◆ Data on locating visible targets ◆
>>>>>

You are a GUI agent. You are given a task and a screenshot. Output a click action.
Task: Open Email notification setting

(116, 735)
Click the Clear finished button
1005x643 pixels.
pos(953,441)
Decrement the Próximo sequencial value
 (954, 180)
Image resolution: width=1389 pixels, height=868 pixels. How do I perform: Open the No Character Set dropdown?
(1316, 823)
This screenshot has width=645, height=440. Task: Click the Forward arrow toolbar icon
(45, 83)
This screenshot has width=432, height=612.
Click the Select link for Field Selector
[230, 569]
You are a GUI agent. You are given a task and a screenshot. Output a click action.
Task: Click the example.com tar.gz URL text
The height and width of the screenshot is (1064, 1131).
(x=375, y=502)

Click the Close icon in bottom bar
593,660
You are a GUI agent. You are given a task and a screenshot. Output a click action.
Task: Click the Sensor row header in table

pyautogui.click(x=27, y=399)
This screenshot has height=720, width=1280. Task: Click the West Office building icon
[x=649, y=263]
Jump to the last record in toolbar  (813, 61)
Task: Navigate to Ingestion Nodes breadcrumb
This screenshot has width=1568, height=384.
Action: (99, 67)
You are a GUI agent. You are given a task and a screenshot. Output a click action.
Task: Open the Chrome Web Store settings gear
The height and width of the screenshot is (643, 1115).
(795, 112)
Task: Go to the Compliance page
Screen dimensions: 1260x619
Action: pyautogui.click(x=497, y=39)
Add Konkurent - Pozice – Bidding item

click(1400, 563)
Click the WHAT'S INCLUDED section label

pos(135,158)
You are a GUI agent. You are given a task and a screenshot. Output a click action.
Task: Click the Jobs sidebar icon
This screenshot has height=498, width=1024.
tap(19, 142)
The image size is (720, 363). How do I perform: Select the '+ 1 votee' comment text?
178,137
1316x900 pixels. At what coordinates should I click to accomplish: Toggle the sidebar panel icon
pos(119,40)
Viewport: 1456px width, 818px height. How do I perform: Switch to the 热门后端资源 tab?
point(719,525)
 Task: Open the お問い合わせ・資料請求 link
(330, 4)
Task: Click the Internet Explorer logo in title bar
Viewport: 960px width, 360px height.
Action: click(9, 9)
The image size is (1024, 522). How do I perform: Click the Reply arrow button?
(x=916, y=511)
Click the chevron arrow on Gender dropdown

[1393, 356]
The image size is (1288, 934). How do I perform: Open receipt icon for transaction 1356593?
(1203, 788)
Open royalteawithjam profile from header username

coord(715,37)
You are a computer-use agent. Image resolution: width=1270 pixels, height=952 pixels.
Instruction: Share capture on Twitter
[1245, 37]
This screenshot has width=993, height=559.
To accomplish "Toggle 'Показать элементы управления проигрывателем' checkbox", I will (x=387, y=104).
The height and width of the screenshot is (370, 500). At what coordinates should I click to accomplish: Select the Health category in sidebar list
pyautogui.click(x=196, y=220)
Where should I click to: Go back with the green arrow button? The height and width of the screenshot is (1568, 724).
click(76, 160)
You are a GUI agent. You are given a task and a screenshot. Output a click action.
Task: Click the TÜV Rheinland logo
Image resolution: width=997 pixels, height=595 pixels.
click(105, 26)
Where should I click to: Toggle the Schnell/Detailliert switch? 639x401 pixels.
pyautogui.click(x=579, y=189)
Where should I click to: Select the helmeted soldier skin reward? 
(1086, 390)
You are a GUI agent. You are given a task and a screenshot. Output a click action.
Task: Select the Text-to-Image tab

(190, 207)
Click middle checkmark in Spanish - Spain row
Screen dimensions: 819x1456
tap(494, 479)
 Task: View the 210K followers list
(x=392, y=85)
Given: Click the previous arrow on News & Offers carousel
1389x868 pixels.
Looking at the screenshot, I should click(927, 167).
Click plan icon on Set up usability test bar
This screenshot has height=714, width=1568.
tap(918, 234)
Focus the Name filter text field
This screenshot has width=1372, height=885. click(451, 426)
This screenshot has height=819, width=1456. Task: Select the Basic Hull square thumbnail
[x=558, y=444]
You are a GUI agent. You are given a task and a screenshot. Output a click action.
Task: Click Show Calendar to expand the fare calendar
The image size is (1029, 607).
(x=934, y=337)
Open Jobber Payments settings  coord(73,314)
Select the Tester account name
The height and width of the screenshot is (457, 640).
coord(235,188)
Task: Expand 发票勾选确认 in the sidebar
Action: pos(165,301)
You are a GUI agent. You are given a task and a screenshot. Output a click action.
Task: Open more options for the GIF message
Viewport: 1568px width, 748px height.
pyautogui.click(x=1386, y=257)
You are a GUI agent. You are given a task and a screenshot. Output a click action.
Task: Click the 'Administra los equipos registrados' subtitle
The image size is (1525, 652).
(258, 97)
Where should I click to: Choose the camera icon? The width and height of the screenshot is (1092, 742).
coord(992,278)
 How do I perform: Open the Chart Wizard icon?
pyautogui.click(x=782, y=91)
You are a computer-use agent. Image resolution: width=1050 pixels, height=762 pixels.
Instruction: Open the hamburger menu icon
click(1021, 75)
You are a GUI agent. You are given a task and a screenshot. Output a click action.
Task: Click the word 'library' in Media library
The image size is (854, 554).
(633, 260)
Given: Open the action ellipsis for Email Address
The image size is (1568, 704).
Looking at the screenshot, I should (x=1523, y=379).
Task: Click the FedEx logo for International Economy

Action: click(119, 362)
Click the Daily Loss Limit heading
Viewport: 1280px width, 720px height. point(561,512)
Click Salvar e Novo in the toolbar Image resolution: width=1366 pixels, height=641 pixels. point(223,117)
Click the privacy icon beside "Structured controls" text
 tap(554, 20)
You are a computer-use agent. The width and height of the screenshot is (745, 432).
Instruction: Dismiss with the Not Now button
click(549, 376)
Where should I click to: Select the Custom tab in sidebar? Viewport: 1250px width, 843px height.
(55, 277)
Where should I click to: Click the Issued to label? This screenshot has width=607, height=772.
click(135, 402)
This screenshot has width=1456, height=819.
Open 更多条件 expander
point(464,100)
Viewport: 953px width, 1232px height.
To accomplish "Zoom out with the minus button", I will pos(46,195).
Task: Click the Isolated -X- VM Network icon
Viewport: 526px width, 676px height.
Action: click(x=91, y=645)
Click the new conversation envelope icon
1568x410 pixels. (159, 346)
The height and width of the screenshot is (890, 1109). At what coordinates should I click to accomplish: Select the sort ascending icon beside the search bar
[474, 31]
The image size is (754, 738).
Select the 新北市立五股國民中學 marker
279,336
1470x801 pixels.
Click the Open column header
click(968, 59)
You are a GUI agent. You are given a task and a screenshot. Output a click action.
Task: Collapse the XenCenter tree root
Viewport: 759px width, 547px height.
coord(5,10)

<<<<<

Quote every line of the items above word for word, from the first to the last.

◆ SOLUTION TO THE EXERCISE ◆
You are a GUI agent. You are given a task and a screenshot. Output a click action.
Task: Open Email notification setting

(116, 735)
Click the Clear finished button
1005x643 pixels.
pos(953,441)
Decrement the Próximo sequencial value
 (954, 180)
Image resolution: width=1389 pixels, height=868 pixels. How do I perform: Open the No Character Set dropdown?
(1316, 823)
This screenshot has width=645, height=440. Task: Click the Forward arrow toolbar icon
(45, 83)
This screenshot has width=432, height=612.
Click the Select link for Field Selector
[230, 569]
You are a GUI agent. You are given a task and a screenshot. Output a click action.
Task: Click the example.com tar.gz URL text
The height and width of the screenshot is (1064, 1131).
(x=375, y=502)

Click the Close icon in bottom bar
593,660
You are a GUI agent. You are given a task and a screenshot. Output a click action.
Task: Click the Sensor row header in table

pyautogui.click(x=27, y=399)
This screenshot has height=720, width=1280. Task: Click the West Office building icon
[x=649, y=263]
Jump to the last record in toolbar  (813, 61)
Task: Navigate to Ingestion Nodes breadcrumb
This screenshot has width=1568, height=384.
Action: (99, 67)
You are a GUI agent. You are given a task and a screenshot. Output a click action.
Task: Open the Chrome Web Store settings gear
The height and width of the screenshot is (643, 1115).
(795, 112)
Task: Go to the Compliance page
Screen dimensions: 1260x619
Action: pyautogui.click(x=497, y=39)
Add Konkurent - Pozice – Bidding item

click(1400, 563)
Click the WHAT'S INCLUDED section label

pos(135,158)
You are a GUI agent. You are given a task and a screenshot. Output a click action.
Task: Click the Jobs sidebar icon
This screenshot has height=498, width=1024.
tap(19, 142)
The image size is (720, 363). How do I perform: Select the '+ 1 votee' comment text?
178,137
1316x900 pixels. At what coordinates should I click to accomplish: Toggle the sidebar panel icon
pos(119,40)
Viewport: 1456px width, 818px height. How do I perform: Switch to the 热门后端资源 tab?
point(719,525)
 Task: Open the お問い合わせ・資料請求 link
(330, 4)
Task: Click the Internet Explorer logo in title bar
Viewport: 960px width, 360px height.
Action: click(9, 9)
The image size is (1024, 522). How do I perform: Click the Reply arrow button?
(x=916, y=511)
Click the chevron arrow on Gender dropdown

[1393, 356]
The image size is (1288, 934). How do I perform: Open receipt icon for transaction 1356593?
(1203, 788)
Open royalteawithjam profile from header username

coord(715,37)
You are a computer-use agent. Image resolution: width=1270 pixels, height=952 pixels.
Instruction: Share capture on Twitter
[1245, 37]
This screenshot has width=993, height=559.
To accomplish "Toggle 'Показать элементы управления проигрывателем' checkbox", I will (x=387, y=104).
The height and width of the screenshot is (370, 500). At what coordinates should I click to accomplish: Select the Health category in sidebar list
pyautogui.click(x=196, y=220)
Where should I click to: Go back with the green arrow button? The height and width of the screenshot is (1568, 724).
click(76, 160)
You are a GUI agent. You are given a task and a screenshot. Output a click action.
Task: Click the TÜV Rheinland logo
Image resolution: width=997 pixels, height=595 pixels.
click(105, 26)
Where should I click to: Toggle the Schnell/Detailliert switch? 639x401 pixels.
pyautogui.click(x=579, y=189)
Where should I click to: Select the helmeted soldier skin reward? 
(1086, 390)
You are a GUI agent. You are given a task and a screenshot. Output a click action.
Task: Select the Text-to-Image tab

(190, 207)
Click middle checkmark in Spanish - Spain row
Screen dimensions: 819x1456
tap(494, 479)
 Task: View the 210K followers list
(x=392, y=85)
Given: Click the previous arrow on News & Offers carousel
1389x868 pixels.
Looking at the screenshot, I should click(927, 167).
Click plan icon on Set up usability test bar
This screenshot has height=714, width=1568.
tap(918, 234)
Focus the Name filter text field
This screenshot has width=1372, height=885. click(451, 426)
This screenshot has height=819, width=1456. Task: Select the Basic Hull square thumbnail
[x=558, y=444]
You are a GUI agent. You are given a task and a screenshot. Output a click action.
Task: Click Show Calendar to expand the fare calendar
The image size is (1029, 607).
(x=934, y=337)
Open Jobber Payments settings  coord(73,314)
Select the Tester account name
The height and width of the screenshot is (457, 640).
coord(235,188)
Task: Expand 发票勾选确认 in the sidebar
Action: pos(165,301)
You are a GUI agent. You are given a task and a screenshot. Output a click action.
Task: Open more options for the GIF message
Viewport: 1568px width, 748px height.
pyautogui.click(x=1386, y=257)
You are a GUI agent. You are given a task and a screenshot. Output a click action.
Task: Click the 'Administra los equipos registrados' subtitle
The image size is (1525, 652).
(258, 97)
Where should I click to: Choose the camera icon? The width and height of the screenshot is (1092, 742).
coord(992,278)
 How do I perform: Open the Chart Wizard icon?
pyautogui.click(x=782, y=91)
You are a computer-use agent. Image resolution: width=1050 pixels, height=762 pixels.
Instruction: Open the hamburger menu icon
click(1021, 75)
You are a GUI agent. You are given a task and a screenshot. Output a click action.
Task: Click the word 'library' in Media library
The image size is (854, 554).
(633, 260)
Given: Open the action ellipsis for Email Address
The image size is (1568, 704).
Looking at the screenshot, I should (x=1523, y=379).
Task: Click the FedEx logo for International Economy

Action: click(119, 362)
Click the Daily Loss Limit heading
Viewport: 1280px width, 720px height. point(561,512)
Click Salvar e Novo in the toolbar Image resolution: width=1366 pixels, height=641 pixels. point(223,117)
Click the privacy icon beside "Structured controls" text
 tap(554, 20)
You are a computer-use agent. The width and height of the screenshot is (745, 432).
Instruction: Dismiss with the Not Now button
click(549, 376)
Where should I click to: Select the Custom tab in sidebar? Viewport: 1250px width, 843px height.
(55, 277)
Where should I click to: Click the Issued to label? This screenshot has width=607, height=772.
click(135, 402)
This screenshot has width=1456, height=819.
Open 更多条件 expander
point(464,100)
Viewport: 953px width, 1232px height.
To accomplish "Zoom out with the minus button", I will pos(46,195).
Task: Click the Isolated -X- VM Network icon
Viewport: 526px width, 676px height.
Action: click(x=91, y=645)
Click the new conversation envelope icon
1568x410 pixels. (159, 346)
The height and width of the screenshot is (890, 1109). At what coordinates should I click to accomplish: Select the sort ascending icon beside the search bar
[474, 31]
The image size is (754, 738).
Select the 新北市立五股國民中學 marker
279,336
1470x801 pixels.
Click the Open column header
click(968, 59)
You are a GUI agent. You are given a task and a screenshot. Output a click action.
Task: Collapse the XenCenter tree root
Viewport: 759px width, 547px height.
coord(5,10)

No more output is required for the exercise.